Isolation - We have no option of appealing to someone else or seeking group consensus when in isolation. Individuals are compelled to promote themselves the arbiter of their own values. Questions like “Is this good?” and more importantly “Is this good enough?” are purely decided by the individual.

Collaboration - A friend recently recommended Dave Hoover’s Apprenticeship Patterns and noted that Hoover discusses at length how important it is for young engineers to take on leadership roles in groups as early as possible. Taking on such leadership roles - even if these roles occur on projects that require limited technical expertise - encourages “new” leaders to see the benefits of a pro-active approach and oftentimes inspires confidence in their own ability to generate valuable ideas.


Isolation - Formative experiences are made meaningful by having these experiences alone.

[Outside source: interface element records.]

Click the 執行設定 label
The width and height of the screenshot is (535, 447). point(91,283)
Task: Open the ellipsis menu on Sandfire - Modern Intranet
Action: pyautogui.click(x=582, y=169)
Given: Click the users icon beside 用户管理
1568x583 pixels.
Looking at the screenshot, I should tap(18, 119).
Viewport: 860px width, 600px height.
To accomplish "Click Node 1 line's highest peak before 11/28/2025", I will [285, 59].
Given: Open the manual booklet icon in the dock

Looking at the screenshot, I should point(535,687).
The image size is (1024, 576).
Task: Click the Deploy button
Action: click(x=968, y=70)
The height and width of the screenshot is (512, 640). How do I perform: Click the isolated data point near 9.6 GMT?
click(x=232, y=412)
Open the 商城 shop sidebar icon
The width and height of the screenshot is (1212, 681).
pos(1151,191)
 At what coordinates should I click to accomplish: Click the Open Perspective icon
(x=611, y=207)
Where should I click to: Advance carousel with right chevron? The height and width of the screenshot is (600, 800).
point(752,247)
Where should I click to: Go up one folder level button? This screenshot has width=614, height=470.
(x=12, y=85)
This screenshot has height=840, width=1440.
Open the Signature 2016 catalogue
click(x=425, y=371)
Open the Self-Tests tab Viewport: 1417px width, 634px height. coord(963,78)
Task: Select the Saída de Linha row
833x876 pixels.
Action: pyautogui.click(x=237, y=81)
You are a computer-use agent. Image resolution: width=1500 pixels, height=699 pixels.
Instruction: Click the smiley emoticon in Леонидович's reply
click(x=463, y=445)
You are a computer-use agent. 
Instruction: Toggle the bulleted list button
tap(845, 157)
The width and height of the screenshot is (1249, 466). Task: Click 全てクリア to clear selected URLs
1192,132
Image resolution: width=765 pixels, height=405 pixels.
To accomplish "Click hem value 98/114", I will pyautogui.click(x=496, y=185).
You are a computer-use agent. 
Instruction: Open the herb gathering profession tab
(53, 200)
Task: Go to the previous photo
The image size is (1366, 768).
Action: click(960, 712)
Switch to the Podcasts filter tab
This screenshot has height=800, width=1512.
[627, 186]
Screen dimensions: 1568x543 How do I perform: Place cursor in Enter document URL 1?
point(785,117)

I watched an incredible documentary of Albert Einstein on the History Channel a while back that in some respects attempts to argue his unique thinking process was fostered by not being a part of the academic community while working as a patent clerk. Einstein could engage in thought experiments for as long as he pleased in part because he did not have the pressures and responsibilities of a collaborative work environment (consider how often in collaborative work environments you have to relate exactly what you’re doing to your collaboraters and show output where output may not exist).

Collaboration - Experience has a different type of meaning if we cannot compare, contrast or share it with our peers. Michael Finkel’s story on Christopher Thomas Knight has garnered a lot of attention this week because (I think) the idea of living in a self-contained vacuum for two plus decades is unfathomable to most human beings. Shared memories, as well as memories that allow us to connect with people, have a different meaning than individual memories, and that in part I think accounts for some of the strong reaction to the story. It would be difficult for most people, myself included, to produce quality work if I did not have that opportunity to share with and collaborate with other people on such work.


Isolation - Individuals can create an impossibly high standard for themselves, and I think that’s in part a good thing. David Halberstam’s Playing for Keeps is my favorite Jordan (and 90s Bulls) biography. My main takeaway from that book is how Jordan created imaginary enemies in order to fuel his drive for on-court success. I consider this strategy a form of self-accountability, as Jordan made himself accountable for defeating his enemies (real or created) at all costs.

Collaboration - Alternatively, individuals can deliver parts of themselves to broader group culture, such that cultures become the mixture of many different individuals. Whether groups actually naturally select and reject the best and worst parts of individual cultures is up for debate.

Yet, accountability in a group environment likely forces people to be accountable for things they wouldn’t have thought to be accountable for in an isolated environment. To use the above example, Phil Jackson no doubt passed on the Zen-loving aspects of himself to the aforementioned 90s Bulls teams, and in doing so probably encouraged the members of these teams to feel a spiritual accountability (e.g. meditate every day) different than the Jordanian vision of accountability (e.g. physically train beyond your comfort zone).

To those still reading - I have no grand conclusion or formula on how to produce your best work. I have given thought throughout this post as to why isolation or collaboration could improve individual performance. And I cannot help but believe performance is enhanced through both individual and collaborative environments - disproportionately working in either one seems to me to be ill-advised, as both can deliver so many unique benefits.

Additionally, working in both I surmise is in line with Erikson’s ideas about confronting new challenges over time that pave the way for more self-debate.